Critique : Toute une nuit sans savoir

Quelque part en Inde, une étudiante en cinéma écrit des lettres à l’amoureux dont elle a été séparée. A sa voix se mêlent des images, fragments récoltés au gré de moments de vie, de fêtes et de manifestations qui racontent un monde assombri par des changements radicaux.

Toute une nuit sans savoir
Inde, 2021
De Payal Kapadia

Durée : 1h37

Sortie : 13/04/2022

Note :

NUITS NOIRES

Une voix au début de Toute une nuit sans savoir parle d’un rêve étrange. Aussi étrange, peut-être, que ces premières images de personnes qui dansent devant un écran de cinéma ? Un rêve, ou bien un cauchemar ? L’enfilade impressionniste d’images dans Toute une nuit…, leurs contours sombres, l’intensité du grain, le sentiment de menace, la bizarrerie enfouie qui naît des plans semblent s’inscrire dans le langage des mauvais rêves.

C’est un rêve peut-être mais c’est surtout la vérité intime de lettres qui sont lues dans Toute une nuit sans savoir. Ces lettres ont été retrouvées, parlent d’un amour entravé. Il y a aussi des pages blanches, d’autres arrachées.

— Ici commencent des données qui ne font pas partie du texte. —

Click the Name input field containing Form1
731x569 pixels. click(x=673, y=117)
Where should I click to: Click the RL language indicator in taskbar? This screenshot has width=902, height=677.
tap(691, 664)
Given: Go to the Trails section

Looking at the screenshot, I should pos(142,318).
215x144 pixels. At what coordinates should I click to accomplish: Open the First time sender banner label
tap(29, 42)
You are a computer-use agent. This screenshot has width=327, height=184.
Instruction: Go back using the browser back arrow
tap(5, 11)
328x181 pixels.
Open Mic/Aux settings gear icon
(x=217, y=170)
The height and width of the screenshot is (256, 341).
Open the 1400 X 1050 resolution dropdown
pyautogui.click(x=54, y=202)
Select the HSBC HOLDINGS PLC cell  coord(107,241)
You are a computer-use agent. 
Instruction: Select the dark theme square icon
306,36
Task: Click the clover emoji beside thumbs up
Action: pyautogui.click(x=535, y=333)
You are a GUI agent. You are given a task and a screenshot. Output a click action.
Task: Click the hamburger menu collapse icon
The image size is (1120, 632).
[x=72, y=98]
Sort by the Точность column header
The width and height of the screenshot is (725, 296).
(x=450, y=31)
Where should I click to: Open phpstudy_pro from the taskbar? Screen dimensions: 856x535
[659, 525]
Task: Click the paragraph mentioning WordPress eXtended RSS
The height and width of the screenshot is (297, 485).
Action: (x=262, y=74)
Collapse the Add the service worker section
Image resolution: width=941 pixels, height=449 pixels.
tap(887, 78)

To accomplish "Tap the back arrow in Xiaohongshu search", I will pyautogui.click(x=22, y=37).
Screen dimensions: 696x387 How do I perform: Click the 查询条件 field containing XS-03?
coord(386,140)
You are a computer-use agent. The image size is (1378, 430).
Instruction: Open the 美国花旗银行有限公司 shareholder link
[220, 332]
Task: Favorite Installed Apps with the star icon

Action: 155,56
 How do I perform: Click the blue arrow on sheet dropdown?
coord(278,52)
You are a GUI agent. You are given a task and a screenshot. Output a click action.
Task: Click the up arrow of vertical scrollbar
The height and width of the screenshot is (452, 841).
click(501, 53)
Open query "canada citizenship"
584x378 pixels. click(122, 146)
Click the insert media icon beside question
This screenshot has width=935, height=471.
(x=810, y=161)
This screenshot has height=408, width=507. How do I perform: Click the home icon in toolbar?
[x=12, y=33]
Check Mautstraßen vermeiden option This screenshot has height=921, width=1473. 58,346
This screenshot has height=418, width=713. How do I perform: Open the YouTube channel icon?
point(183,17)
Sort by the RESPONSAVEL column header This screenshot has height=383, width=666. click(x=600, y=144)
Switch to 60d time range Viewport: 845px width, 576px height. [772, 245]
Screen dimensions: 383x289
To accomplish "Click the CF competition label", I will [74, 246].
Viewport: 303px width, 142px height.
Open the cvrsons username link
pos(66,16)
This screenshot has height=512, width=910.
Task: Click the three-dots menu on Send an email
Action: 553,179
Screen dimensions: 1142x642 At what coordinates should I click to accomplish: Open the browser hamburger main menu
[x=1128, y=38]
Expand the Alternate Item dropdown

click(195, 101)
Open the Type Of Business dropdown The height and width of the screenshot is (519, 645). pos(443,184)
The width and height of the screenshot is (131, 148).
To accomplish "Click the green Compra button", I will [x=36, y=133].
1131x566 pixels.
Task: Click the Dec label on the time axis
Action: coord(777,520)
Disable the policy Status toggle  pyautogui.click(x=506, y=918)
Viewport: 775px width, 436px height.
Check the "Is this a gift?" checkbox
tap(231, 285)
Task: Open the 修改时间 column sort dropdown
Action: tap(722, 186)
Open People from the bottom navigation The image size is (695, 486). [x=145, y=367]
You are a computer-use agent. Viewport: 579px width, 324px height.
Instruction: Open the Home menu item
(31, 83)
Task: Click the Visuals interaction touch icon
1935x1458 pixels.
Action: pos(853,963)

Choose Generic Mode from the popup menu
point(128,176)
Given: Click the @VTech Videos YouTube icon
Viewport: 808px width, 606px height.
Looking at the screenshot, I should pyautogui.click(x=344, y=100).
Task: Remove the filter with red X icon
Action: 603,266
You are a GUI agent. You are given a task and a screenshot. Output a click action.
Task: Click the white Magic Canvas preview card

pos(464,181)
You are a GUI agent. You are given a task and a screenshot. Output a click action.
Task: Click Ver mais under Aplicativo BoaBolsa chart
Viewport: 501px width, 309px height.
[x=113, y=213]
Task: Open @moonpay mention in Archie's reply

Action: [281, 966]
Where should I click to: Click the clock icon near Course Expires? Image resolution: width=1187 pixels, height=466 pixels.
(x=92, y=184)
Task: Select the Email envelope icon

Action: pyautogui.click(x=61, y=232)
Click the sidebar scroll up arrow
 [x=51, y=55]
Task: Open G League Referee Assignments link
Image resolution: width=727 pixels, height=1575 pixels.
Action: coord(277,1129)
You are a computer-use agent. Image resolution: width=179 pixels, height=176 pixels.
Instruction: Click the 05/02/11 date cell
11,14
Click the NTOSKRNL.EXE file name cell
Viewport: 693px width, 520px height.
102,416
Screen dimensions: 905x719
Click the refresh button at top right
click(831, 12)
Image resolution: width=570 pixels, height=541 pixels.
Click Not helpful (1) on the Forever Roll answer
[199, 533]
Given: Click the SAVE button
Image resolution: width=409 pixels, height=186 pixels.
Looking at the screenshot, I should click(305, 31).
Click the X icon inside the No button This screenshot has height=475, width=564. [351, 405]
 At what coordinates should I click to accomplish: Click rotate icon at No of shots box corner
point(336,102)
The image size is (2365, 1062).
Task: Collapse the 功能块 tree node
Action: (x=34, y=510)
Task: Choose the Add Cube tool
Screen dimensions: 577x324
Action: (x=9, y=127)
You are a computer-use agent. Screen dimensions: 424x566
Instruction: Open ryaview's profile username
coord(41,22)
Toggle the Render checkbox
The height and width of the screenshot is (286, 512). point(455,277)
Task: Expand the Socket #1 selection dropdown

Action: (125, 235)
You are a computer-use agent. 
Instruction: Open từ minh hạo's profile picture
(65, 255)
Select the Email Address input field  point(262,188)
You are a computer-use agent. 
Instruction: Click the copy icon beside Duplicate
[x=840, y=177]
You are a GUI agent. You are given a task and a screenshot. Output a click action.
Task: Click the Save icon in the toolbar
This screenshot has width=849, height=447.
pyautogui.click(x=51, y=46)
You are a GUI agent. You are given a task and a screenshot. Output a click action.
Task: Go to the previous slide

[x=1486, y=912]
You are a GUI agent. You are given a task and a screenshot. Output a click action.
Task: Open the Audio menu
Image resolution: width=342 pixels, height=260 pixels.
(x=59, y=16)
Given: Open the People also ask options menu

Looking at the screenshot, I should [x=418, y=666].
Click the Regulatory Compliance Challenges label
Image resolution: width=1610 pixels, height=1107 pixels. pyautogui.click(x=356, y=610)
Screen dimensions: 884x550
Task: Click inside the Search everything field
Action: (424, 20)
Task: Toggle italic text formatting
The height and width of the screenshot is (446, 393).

Ce journal intime est poétique et prend la forme d’un labyrinthe expérimental. Mais peu à peu, comme si l’on traversait un couloir dans la pénombre qui, éclairé autrement, prend une autre dimension, Toute une nuit… passe de l’essai intimiste à un documentaire dans une conception peut-être un peu plus traditionnelle – si l’on peut utiliser un tel terme pour un film aussi hors normes.

Toute une nuit sans savoir raconte les voix d’un mouvement protestataire, des femmes, des hommes, des étudiant.e.s qui marchent pour la démocratie, la liberté d’expression, l’égalité. Certaines personnes ici sont considérées comme moins indiennes que d’autres – et le récit personnel de Toute une nuit, ancré dans une réalité sociale, prend une tournure plus universelle. On parle ici de l’Histoire qui est comme contrôlée par la mémoire et la mémoire personnelle est effectivement un clef pour comprendre le monde – ici, un point de départ.

Car Toute une nuit va du personnel au collectif, et c’est un dialogue qui semble également se retrouver dans ces images qui paraissent d’archives mais qui sont aussi les images du présent. Lors d’une interview, il y a quelques années, la réalisatrice Payal Kapadia (lire notre entretien) a commenté : « je m’intéresse à ce qui n’est pas facile à voir ou ce dont on ne peut pas parler au grand jour ». C’est une description qui colle parfaitement à Toute une nuit sans savoir, qui prend des chemins aussi inattendus que stimulants. Ce film a, très finement, reçu le prix du meilleur documentaire à Cannes.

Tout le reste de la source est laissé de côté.